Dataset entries
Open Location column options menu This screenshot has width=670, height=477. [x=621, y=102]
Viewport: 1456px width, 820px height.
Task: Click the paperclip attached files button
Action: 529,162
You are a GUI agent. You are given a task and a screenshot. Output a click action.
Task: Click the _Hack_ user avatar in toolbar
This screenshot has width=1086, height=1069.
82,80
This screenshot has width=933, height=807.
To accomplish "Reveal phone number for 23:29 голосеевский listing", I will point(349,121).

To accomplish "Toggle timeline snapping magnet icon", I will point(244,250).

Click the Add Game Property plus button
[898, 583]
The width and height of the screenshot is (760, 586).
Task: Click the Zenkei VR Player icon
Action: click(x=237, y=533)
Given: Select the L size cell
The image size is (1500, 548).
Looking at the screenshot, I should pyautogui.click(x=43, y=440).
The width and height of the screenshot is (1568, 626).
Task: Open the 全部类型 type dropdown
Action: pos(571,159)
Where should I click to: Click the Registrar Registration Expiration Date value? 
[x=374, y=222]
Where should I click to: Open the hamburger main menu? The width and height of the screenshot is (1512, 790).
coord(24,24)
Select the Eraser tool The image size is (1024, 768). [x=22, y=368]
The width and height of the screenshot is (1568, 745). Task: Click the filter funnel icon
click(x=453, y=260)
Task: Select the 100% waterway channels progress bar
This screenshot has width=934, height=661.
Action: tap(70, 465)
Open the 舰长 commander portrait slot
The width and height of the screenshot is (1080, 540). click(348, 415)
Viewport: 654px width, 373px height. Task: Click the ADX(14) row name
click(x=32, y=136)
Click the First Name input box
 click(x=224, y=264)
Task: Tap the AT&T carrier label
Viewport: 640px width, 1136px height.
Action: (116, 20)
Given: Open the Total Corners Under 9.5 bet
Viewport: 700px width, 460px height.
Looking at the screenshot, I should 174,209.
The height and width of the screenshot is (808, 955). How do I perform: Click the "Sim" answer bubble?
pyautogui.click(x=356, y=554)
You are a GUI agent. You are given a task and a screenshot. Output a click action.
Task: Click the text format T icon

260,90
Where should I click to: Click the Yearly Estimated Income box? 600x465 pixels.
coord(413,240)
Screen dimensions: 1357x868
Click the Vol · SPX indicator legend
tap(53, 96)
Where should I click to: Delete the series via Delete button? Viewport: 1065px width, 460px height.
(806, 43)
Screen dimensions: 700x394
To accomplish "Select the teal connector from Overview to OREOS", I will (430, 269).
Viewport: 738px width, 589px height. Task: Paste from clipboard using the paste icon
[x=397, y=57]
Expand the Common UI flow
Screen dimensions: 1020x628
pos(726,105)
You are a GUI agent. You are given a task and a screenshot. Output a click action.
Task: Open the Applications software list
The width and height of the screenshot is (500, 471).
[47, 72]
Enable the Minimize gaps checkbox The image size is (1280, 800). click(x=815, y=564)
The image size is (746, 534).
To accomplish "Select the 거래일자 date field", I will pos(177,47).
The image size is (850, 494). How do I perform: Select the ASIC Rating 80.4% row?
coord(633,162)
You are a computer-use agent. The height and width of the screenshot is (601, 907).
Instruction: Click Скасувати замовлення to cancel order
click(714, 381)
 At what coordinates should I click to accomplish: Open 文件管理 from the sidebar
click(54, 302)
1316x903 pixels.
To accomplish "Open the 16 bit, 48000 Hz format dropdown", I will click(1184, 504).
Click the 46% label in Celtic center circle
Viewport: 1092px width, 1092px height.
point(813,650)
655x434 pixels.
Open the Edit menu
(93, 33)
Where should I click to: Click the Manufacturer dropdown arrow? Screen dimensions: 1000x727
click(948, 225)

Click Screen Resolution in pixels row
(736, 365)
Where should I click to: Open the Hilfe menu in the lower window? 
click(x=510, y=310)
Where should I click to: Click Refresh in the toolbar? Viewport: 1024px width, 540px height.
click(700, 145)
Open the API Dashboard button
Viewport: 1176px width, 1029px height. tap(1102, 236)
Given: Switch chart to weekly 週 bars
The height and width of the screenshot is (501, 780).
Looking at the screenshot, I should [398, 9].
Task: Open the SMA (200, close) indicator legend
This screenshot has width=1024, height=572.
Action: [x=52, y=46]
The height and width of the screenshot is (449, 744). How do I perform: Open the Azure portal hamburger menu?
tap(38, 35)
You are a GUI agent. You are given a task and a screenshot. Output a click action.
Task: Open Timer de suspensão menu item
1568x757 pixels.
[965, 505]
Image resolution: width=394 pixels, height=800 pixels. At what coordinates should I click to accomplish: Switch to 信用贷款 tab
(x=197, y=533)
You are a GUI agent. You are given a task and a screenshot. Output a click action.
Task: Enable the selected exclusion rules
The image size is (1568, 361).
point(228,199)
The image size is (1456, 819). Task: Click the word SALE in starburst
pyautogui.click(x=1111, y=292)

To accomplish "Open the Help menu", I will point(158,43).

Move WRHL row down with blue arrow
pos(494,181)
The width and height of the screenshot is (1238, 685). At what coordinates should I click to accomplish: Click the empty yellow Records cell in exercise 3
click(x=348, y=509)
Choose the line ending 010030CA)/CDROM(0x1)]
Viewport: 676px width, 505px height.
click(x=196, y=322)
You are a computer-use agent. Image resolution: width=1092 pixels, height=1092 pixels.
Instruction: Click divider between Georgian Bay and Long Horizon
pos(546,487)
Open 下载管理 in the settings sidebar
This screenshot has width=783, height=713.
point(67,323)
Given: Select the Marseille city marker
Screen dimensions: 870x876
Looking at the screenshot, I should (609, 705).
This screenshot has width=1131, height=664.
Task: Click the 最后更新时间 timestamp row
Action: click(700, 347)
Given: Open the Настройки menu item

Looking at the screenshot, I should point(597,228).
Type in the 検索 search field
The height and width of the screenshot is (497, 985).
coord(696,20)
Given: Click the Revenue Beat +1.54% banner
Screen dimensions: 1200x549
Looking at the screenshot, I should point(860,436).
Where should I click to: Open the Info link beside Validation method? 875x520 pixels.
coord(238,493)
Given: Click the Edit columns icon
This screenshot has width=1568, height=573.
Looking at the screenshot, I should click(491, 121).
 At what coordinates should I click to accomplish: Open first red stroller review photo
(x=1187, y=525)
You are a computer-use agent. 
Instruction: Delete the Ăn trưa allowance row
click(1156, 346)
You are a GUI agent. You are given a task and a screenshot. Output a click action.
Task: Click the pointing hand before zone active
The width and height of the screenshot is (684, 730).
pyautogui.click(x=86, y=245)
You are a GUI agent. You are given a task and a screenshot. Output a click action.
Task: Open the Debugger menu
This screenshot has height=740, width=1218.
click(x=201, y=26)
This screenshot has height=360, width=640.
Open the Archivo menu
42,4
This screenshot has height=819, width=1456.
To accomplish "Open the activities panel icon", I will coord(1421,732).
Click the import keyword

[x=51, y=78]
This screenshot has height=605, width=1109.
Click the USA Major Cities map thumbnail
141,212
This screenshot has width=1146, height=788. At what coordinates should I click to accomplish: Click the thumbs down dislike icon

About this exercise:
Once you have read the entries, write them all out again exactly.

Task output:
Open Location column options menu This screenshot has width=670, height=477. [x=621, y=102]
Viewport: 1456px width, 820px height.
Task: Click the paperclip attached files button
Action: 529,162
You are a GUI agent. You are given a task and a screenshot. Output a click action.
Task: Click the _Hack_ user avatar in toolbar
This screenshot has width=1086, height=1069.
82,80
This screenshot has width=933, height=807.
To accomplish "Reveal phone number for 23:29 голосеевский listing", I will point(349,121).

To accomplish "Toggle timeline snapping magnet icon", I will point(244,250).

Click the Add Game Property plus button
[898, 583]
The width and height of the screenshot is (760, 586).
Task: Click the Zenkei VR Player icon
Action: click(x=237, y=533)
Given: Select the L size cell
The image size is (1500, 548).
Looking at the screenshot, I should pyautogui.click(x=43, y=440).
The width and height of the screenshot is (1568, 626).
Task: Open the 全部类型 type dropdown
Action: pos(571,159)
Where should I click to: Click the Registrar Registration Expiration Date value? 
[x=374, y=222]
Where should I click to: Open the hamburger main menu? The width and height of the screenshot is (1512, 790).
coord(24,24)
Select the Eraser tool The image size is (1024, 768). [x=22, y=368]
The width and height of the screenshot is (1568, 745). Task: Click the filter funnel icon
click(x=453, y=260)
Task: Select the 100% waterway channels progress bar
This screenshot has width=934, height=661.
Action: tap(70, 465)
Open the 舰长 commander portrait slot
The width and height of the screenshot is (1080, 540). click(348, 415)
Viewport: 654px width, 373px height. Task: Click the ADX(14) row name
click(x=32, y=136)
Click the First Name input box
 click(x=224, y=264)
Task: Tap the AT&T carrier label
Viewport: 640px width, 1136px height.
Action: (116, 20)
Given: Open the Total Corners Under 9.5 bet
Viewport: 700px width, 460px height.
Looking at the screenshot, I should 174,209.
The height and width of the screenshot is (808, 955). How do I perform: Click the "Sim" answer bubble?
pyautogui.click(x=356, y=554)
You are a GUI agent. You are given a task and a screenshot. Output a click action.
Task: Click the text format T icon

260,90
Where should I click to: Click the Yearly Estimated Income box? 600x465 pixels.
coord(413,240)
Screen dimensions: 1357x868
Click the Vol · SPX indicator legend
tap(53, 96)
Where should I click to: Delete the series via Delete button? Viewport: 1065px width, 460px height.
(806, 43)
Screen dimensions: 700x394
To accomplish "Select the teal connector from Overview to OREOS", I will (430, 269).
Viewport: 738px width, 589px height. Task: Paste from clipboard using the paste icon
[x=397, y=57]
Expand the Common UI flow
Screen dimensions: 1020x628
pos(726,105)
You are a GUI agent. You are given a task and a screenshot. Output a click action.
Task: Open the Applications software list
The width and height of the screenshot is (500, 471).
[47, 72]
Enable the Minimize gaps checkbox The image size is (1280, 800). click(x=815, y=564)
The image size is (746, 534).
To accomplish "Select the 거래일자 date field", I will pos(177,47).
The image size is (850, 494). How do I perform: Select the ASIC Rating 80.4% row?
coord(633,162)
You are a computer-use agent. The height and width of the screenshot is (601, 907).
Instruction: Click Скасувати замовлення to cancel order
click(714, 381)
 At what coordinates should I click to accomplish: Open 文件管理 from the sidebar
click(54, 302)
1316x903 pixels.
To accomplish "Open the 16 bit, 48000 Hz format dropdown", I will click(1184, 504).
Click the 46% label in Celtic center circle
Viewport: 1092px width, 1092px height.
point(813,650)
655x434 pixels.
Open the Edit menu
(93, 33)
Where should I click to: Click the Manufacturer dropdown arrow? Screen dimensions: 1000x727
click(948, 225)

Click Screen Resolution in pixels row
(736, 365)
Where should I click to: Open the Hilfe menu in the lower window? 
click(x=510, y=310)
Where should I click to: Click Refresh in the toolbar? Viewport: 1024px width, 540px height.
click(700, 145)
Open the API Dashboard button
Viewport: 1176px width, 1029px height. tap(1102, 236)
Given: Switch chart to weekly 週 bars
The height and width of the screenshot is (501, 780).
Looking at the screenshot, I should [398, 9].
Task: Open the SMA (200, close) indicator legend
This screenshot has width=1024, height=572.
Action: [x=52, y=46]
The height and width of the screenshot is (449, 744). How do I perform: Open the Azure portal hamburger menu?
tap(38, 35)
You are a GUI agent. You are given a task and a screenshot. Output a click action.
Task: Open Timer de suspensão menu item
1568x757 pixels.
[965, 505]
Image resolution: width=394 pixels, height=800 pixels. At what coordinates should I click to accomplish: Switch to 信用贷款 tab
(x=197, y=533)
You are a GUI agent. You are given a task and a screenshot. Output a click action.
Task: Enable the selected exclusion rules
The image size is (1568, 361).
point(228,199)
The image size is (1456, 819). Task: Click the word SALE in starburst
pyautogui.click(x=1111, y=292)

To accomplish "Open the Help menu", I will point(158,43).

Move WRHL row down with blue arrow
pos(494,181)
The width and height of the screenshot is (1238, 685). At what coordinates should I click to accomplish: Click the empty yellow Records cell in exercise 3
click(x=348, y=509)
Choose the line ending 010030CA)/CDROM(0x1)]
Viewport: 676px width, 505px height.
click(x=196, y=322)
You are a computer-use agent. Image resolution: width=1092 pixels, height=1092 pixels.
Instruction: Click divider between Georgian Bay and Long Horizon
pos(546,487)
Open 下载管理 in the settings sidebar
This screenshot has width=783, height=713.
point(67,323)
Given: Select the Marseille city marker
Screen dimensions: 870x876
Looking at the screenshot, I should (609, 705).
This screenshot has width=1131, height=664.
Task: Click the 最后更新时间 timestamp row
Action: click(700, 347)
Given: Open the Настройки menu item

Looking at the screenshot, I should point(597,228).
Type in the 検索 search field
The height and width of the screenshot is (497, 985).
coord(696,20)
Given: Click the Revenue Beat +1.54% banner
Screen dimensions: 1200x549
Looking at the screenshot, I should point(860,436).
Where should I click to: Open the Info link beside Validation method? 875x520 pixels.
coord(238,493)
Given: Click the Edit columns icon
This screenshot has width=1568, height=573.
Looking at the screenshot, I should click(491, 121).
 At what coordinates should I click to accomplish: Open first red stroller review photo
(x=1187, y=525)
You are a computer-use agent. 
Instruction: Delete the Ăn trưa allowance row
click(1156, 346)
You are a GUI agent. You are given a task and a screenshot. Output a click action.
Task: Click the pointing hand before zone active
The width and height of the screenshot is (684, 730).
pyautogui.click(x=86, y=245)
You are a GUI agent. You are given a task and a screenshot. Output a click action.
Task: Open the Debugger menu
This screenshot has height=740, width=1218.
click(x=201, y=26)
This screenshot has height=360, width=640.
Open the Archivo menu
42,4
This screenshot has height=819, width=1456.
To accomplish "Open the activities panel icon", I will coord(1421,732).
Click the import keyword

[x=51, y=78]
This screenshot has height=605, width=1109.
Click the USA Major Cities map thumbnail
141,212
This screenshot has width=1146, height=788. At what coordinates should I click to accomplish: Click the thumbs down dislike icon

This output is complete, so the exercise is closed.